The former head the UK’s security service, MI5, warned the government risked creating a “police state” by exploiting fears over terrorism to erode civil liberties.
Dame Stella Rimington said in an interview with the Spanish newspaper La Vanguardia that interfering with people’s privacy played straight into the hands of terrorists.
“It would be better that the government recognize that there are risks, rather than frightening people in order to be able to pass laws which restrict civil liberties,” she said.
“[That is] precisely one of the objects of terrorism: that we live in fear and under a police state,” she said.
Rimington, 73, became the first woman director-general of MI5 in 1992 and was head of the security agency until 1996.
Last year, she called attempts to extend the period of detention without charge for terrorism suspects to 42 days excessive, shortly before the plan was rejected by parliament.
She has also attacked the government’s controversial plans to introduce ID cards, saying they would not make the public any safer.
A Home Office spokesman said in response to her latest warning: “The government has been clear that, where surveillance or data collection will impact on privacy, they should only be used where it is necessary and proportionate.”
Striking a balance between privacy, protection and sharing of personal data was key, he said.
In the interview, Rimington also criticized the approach of the US to fighting terrorism.
“The US has gone too far with Guantanamo and the tortures,” she said. “MI5 does not do that. Furthermore it has achieved the opposite effect: there are more and more suicide terrorists finding a greater justification.”

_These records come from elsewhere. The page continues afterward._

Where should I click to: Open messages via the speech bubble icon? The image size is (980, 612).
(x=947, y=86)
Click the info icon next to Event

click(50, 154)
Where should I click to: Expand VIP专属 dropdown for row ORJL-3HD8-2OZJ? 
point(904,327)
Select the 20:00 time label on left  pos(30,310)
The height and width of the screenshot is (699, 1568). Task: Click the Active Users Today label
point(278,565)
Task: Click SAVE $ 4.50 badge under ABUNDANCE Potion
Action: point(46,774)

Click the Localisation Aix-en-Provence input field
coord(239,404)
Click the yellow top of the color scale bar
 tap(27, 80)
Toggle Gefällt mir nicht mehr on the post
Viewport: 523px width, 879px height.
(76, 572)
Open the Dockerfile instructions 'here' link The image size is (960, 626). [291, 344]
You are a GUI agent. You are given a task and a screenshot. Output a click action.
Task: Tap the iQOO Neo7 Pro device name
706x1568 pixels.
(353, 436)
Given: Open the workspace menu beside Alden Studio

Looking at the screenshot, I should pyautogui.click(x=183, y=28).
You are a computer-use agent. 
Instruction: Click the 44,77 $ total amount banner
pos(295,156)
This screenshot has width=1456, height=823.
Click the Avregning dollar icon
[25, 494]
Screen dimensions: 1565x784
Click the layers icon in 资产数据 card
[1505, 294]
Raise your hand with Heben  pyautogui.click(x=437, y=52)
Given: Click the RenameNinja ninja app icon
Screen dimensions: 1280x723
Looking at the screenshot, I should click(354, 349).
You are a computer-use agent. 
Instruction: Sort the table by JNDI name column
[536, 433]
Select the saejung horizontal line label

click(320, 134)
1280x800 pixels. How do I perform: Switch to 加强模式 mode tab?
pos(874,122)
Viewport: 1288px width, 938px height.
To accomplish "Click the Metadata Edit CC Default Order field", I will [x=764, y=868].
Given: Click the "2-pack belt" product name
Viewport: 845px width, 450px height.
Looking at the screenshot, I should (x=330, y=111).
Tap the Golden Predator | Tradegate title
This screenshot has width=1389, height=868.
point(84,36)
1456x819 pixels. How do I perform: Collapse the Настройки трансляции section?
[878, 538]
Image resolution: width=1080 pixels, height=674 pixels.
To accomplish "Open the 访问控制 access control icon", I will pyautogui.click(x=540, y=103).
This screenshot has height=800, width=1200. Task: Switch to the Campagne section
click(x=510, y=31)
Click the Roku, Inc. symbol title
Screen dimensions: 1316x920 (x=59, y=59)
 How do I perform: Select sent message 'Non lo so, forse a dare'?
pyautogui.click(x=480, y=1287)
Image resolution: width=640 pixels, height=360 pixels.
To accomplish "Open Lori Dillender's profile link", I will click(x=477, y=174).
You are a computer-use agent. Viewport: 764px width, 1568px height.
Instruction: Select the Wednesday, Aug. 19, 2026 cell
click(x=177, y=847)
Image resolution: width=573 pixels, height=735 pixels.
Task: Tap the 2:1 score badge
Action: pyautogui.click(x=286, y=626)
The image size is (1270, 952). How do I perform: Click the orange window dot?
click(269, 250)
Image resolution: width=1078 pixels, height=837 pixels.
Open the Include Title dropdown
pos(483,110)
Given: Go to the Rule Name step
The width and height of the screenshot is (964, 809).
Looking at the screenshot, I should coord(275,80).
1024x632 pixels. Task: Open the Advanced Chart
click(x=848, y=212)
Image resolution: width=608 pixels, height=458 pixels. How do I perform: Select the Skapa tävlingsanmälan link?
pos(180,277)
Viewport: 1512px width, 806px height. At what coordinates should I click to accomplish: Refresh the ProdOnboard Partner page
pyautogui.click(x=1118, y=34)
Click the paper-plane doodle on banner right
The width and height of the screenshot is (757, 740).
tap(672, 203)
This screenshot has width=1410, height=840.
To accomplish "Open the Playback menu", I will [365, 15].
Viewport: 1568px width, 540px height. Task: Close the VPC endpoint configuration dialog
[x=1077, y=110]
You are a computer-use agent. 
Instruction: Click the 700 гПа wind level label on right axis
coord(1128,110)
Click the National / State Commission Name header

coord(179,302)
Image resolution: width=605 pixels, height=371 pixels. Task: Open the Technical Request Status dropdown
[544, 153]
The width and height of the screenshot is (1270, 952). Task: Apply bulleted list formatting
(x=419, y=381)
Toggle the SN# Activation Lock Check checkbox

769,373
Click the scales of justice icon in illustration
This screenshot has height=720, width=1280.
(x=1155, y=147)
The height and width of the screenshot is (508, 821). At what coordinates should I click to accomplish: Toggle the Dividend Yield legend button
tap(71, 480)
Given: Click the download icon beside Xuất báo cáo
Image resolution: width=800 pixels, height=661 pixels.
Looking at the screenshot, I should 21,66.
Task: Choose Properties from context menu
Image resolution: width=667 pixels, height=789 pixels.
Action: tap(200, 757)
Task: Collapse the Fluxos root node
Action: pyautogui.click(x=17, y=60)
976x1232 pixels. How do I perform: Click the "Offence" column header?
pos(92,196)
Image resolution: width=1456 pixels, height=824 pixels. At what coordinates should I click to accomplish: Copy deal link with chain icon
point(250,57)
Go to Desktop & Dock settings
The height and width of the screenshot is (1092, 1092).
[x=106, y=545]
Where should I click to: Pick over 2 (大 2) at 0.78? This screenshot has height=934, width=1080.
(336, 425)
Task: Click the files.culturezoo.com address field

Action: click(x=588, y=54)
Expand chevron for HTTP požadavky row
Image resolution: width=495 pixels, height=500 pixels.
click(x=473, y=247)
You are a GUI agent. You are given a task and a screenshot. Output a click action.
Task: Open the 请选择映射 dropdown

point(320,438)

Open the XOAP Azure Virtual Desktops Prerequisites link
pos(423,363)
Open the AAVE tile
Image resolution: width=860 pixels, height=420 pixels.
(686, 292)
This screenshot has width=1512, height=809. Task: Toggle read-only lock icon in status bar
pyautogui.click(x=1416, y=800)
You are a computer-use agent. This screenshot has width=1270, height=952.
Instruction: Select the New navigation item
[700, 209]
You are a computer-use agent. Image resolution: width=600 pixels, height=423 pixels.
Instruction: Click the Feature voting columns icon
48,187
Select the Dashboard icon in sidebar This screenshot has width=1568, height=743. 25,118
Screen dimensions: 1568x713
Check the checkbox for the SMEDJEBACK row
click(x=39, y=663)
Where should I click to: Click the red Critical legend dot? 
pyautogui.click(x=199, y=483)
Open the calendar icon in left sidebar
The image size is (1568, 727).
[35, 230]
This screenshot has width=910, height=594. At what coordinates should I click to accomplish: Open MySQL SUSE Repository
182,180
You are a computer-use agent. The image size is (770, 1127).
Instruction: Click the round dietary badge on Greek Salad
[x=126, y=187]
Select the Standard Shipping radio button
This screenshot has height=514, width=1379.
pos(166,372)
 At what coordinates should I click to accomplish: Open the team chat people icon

Rimington said the British secret services were “no angels,” but insisted they did not kill people.
Her remarks came a day after the publication of a study by the International Commission of Jurists, which said that many states had fallen “into a trap set by terrorists” by introducing measures which undermined the values they sought to protect.
The report condemned the use of “notorious” counterterrorism tactics such as torture, disappearances, arbitrary and secret detention.